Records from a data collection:
________
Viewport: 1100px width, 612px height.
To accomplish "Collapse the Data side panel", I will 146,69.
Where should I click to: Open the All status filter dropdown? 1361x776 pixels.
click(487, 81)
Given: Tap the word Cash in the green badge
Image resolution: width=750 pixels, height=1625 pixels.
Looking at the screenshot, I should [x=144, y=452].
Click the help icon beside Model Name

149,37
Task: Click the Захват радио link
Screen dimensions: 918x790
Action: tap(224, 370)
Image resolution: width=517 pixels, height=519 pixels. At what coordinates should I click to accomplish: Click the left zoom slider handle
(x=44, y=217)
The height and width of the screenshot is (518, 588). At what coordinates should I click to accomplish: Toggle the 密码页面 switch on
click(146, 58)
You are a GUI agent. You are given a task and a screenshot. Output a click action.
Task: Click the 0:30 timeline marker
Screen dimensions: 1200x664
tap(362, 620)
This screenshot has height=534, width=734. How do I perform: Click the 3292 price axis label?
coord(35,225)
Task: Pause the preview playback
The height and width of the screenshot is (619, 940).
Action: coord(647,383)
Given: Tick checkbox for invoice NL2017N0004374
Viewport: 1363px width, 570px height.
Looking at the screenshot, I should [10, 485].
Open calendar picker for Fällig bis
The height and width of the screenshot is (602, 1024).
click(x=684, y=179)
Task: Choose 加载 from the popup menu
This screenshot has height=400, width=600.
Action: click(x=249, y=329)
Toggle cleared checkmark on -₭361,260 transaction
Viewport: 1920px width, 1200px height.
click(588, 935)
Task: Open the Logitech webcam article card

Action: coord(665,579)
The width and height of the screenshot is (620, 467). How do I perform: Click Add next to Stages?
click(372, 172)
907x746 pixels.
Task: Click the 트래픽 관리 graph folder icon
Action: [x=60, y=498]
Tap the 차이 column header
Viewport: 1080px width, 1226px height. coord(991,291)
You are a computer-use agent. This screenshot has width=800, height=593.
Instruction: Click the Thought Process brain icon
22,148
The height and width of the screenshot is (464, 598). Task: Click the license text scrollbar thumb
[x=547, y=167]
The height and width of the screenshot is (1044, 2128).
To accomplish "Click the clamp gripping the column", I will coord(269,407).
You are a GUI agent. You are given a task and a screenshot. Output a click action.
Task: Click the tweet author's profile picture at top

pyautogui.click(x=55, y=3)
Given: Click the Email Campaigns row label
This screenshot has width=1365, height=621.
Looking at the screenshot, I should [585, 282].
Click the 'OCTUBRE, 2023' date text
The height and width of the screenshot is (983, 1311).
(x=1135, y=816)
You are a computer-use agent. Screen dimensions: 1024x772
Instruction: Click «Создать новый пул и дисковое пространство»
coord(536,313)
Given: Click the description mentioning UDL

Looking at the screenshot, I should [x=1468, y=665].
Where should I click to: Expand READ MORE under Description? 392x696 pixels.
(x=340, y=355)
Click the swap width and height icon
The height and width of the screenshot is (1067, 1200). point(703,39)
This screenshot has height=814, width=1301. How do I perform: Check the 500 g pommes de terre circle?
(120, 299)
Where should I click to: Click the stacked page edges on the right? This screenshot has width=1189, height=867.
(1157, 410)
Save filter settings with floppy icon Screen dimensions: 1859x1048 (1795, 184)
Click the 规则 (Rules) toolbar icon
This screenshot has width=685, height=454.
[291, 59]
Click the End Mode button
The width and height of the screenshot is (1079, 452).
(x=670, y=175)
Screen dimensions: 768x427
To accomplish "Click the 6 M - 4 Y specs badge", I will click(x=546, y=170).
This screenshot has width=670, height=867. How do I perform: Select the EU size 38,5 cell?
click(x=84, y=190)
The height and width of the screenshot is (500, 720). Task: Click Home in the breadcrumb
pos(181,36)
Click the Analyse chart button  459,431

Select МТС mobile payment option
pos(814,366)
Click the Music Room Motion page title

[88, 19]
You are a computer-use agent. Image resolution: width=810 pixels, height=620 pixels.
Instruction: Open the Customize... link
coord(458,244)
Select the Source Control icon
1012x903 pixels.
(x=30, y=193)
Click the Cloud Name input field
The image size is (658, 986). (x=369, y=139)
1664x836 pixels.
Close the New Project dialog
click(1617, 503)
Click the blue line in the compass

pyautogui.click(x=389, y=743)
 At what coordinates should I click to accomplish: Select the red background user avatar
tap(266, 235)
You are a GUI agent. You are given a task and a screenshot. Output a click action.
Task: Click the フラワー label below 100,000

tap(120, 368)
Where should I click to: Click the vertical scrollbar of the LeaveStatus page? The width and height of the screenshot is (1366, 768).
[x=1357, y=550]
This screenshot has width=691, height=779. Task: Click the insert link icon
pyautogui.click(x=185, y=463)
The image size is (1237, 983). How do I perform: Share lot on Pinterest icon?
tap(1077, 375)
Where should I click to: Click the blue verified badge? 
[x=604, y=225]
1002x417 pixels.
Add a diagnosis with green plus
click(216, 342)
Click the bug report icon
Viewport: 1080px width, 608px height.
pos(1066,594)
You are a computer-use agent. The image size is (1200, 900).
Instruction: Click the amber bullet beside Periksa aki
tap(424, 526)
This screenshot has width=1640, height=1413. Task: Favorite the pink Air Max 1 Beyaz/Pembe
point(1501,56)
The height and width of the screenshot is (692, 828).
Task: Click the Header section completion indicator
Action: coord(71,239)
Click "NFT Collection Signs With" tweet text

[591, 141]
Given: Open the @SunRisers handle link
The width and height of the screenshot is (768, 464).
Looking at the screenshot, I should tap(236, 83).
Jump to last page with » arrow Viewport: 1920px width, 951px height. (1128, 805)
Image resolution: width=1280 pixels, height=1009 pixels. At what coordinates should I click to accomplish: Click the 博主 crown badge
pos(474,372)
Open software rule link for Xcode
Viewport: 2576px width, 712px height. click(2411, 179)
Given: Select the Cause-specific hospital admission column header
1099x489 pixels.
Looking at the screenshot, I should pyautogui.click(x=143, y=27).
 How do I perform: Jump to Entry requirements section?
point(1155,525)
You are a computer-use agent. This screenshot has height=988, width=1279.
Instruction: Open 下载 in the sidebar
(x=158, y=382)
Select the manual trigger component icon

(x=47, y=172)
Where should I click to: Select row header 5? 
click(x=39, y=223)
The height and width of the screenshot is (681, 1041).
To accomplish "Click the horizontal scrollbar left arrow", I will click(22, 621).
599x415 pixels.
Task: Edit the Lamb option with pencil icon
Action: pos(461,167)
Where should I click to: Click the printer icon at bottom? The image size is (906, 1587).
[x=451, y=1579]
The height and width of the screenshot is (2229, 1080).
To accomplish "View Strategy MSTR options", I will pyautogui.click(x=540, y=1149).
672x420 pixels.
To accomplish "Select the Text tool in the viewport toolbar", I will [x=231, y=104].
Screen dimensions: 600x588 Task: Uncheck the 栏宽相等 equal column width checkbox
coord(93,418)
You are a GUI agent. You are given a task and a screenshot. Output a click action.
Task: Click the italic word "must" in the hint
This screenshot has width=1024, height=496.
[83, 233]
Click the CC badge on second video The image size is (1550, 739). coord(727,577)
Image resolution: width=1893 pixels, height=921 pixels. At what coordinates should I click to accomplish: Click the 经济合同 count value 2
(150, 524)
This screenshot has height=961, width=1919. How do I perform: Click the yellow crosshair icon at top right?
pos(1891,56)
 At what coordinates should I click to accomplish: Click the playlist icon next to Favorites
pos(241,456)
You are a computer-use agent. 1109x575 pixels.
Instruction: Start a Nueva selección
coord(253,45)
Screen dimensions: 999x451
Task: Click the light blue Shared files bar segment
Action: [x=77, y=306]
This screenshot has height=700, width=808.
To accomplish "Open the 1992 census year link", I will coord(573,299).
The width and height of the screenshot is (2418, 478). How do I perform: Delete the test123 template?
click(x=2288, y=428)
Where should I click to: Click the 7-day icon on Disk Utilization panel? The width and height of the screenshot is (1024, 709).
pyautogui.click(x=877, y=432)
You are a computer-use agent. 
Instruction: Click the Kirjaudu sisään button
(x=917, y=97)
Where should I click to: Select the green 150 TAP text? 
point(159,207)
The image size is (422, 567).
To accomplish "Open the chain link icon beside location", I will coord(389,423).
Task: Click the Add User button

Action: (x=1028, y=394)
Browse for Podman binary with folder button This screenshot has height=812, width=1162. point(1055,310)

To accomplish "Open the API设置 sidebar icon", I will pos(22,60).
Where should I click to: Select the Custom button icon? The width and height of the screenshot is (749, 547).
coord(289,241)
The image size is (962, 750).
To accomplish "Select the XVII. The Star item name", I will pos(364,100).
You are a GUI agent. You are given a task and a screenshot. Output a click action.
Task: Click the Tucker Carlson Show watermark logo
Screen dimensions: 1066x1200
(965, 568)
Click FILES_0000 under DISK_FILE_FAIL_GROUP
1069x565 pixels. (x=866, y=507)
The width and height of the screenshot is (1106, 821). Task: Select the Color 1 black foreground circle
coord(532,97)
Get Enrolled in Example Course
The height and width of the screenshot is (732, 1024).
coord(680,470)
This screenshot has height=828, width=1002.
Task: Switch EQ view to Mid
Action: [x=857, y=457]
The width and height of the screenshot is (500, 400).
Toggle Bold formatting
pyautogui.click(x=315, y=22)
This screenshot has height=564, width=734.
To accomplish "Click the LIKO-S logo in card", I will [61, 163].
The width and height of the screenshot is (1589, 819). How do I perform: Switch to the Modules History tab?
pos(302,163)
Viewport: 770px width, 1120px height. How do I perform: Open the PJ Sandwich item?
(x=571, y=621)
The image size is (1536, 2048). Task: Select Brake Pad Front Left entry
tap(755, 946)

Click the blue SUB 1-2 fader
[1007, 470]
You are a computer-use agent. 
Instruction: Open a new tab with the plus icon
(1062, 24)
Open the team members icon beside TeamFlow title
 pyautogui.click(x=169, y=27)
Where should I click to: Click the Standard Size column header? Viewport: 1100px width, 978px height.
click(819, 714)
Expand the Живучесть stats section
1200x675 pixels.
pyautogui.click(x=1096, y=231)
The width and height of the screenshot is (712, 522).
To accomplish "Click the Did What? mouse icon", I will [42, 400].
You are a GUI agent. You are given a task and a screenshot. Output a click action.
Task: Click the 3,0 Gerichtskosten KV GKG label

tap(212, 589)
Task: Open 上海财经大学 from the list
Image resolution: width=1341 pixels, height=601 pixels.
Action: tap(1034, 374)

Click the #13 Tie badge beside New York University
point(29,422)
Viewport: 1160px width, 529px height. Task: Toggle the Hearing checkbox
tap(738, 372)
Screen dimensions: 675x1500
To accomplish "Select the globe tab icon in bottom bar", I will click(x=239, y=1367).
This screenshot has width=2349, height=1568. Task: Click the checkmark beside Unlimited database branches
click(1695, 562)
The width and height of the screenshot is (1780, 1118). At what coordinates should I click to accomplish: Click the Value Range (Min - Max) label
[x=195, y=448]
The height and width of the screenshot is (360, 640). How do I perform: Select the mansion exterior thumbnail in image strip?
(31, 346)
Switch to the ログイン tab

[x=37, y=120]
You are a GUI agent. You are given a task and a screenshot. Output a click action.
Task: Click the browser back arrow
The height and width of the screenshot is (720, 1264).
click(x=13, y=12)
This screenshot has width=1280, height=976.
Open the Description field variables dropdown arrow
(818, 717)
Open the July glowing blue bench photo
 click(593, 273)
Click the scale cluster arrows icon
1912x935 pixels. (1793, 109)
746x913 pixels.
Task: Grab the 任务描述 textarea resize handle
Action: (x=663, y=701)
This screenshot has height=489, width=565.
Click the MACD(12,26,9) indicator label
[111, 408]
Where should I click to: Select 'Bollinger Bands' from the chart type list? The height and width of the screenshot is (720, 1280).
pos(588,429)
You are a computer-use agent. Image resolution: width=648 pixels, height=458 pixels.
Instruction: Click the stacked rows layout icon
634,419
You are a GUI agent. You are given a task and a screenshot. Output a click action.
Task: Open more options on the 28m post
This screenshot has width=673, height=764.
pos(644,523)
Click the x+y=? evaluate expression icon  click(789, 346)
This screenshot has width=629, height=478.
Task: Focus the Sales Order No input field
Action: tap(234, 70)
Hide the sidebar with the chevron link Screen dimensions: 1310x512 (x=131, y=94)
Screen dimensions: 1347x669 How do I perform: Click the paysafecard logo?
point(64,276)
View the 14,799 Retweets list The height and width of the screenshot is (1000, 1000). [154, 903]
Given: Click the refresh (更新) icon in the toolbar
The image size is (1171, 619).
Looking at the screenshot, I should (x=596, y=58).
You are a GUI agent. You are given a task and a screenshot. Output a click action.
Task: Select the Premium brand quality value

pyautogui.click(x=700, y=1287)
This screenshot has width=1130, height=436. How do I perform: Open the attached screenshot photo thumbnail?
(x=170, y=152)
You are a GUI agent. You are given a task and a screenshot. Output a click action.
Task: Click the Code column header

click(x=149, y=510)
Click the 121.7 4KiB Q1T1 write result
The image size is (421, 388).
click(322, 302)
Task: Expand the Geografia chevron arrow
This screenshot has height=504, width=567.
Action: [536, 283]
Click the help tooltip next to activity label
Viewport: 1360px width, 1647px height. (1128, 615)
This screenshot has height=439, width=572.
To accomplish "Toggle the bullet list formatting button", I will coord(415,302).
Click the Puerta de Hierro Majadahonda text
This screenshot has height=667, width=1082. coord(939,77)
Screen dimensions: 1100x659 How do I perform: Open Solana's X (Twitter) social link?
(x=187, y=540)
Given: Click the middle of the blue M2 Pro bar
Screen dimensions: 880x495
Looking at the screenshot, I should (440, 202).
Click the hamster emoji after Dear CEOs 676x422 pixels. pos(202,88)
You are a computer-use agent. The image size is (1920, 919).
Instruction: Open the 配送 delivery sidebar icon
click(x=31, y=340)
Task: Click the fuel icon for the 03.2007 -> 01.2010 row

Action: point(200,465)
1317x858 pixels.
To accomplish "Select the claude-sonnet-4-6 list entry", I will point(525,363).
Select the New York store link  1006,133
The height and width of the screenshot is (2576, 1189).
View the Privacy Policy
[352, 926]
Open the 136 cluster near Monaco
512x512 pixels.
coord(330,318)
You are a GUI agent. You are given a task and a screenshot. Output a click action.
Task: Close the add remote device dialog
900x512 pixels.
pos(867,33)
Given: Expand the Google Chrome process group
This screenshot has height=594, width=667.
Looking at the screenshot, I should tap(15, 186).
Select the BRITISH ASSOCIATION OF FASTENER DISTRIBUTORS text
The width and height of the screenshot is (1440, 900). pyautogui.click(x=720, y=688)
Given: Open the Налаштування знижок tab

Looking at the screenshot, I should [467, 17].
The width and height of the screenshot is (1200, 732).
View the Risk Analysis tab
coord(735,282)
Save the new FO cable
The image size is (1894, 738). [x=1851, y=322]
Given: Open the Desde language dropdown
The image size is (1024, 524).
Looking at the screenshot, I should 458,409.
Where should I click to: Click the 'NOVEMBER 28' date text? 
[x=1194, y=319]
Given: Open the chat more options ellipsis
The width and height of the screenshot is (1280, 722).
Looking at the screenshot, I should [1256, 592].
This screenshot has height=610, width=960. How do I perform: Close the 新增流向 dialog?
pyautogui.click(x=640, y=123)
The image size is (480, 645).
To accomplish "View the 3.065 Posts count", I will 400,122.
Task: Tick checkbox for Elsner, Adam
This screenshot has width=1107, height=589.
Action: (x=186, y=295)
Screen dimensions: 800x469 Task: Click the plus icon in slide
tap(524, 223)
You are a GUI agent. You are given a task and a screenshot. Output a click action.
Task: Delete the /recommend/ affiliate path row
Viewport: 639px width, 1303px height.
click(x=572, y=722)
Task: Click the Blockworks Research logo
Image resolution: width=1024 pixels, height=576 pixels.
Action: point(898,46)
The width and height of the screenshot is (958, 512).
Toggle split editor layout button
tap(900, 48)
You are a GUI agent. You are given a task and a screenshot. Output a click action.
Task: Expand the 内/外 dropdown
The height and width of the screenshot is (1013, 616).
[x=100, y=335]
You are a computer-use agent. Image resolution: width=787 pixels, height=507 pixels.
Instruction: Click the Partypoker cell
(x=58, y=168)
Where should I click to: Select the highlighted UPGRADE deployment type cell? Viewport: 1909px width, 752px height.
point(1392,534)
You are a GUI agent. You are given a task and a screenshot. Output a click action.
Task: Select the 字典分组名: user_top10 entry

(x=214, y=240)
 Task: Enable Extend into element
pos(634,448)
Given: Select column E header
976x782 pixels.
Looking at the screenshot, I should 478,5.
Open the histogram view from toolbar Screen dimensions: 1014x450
________
| TASK STATEMENT |
Find the lines above that hold "options", then copy each of them.

| WRITTEN RESPONSE |
To accomplish "View Strategy MSTR options", I will pyautogui.click(x=540, y=1149).
Task: Open more options on the 28m post
Given: Open the chat more options ellipsis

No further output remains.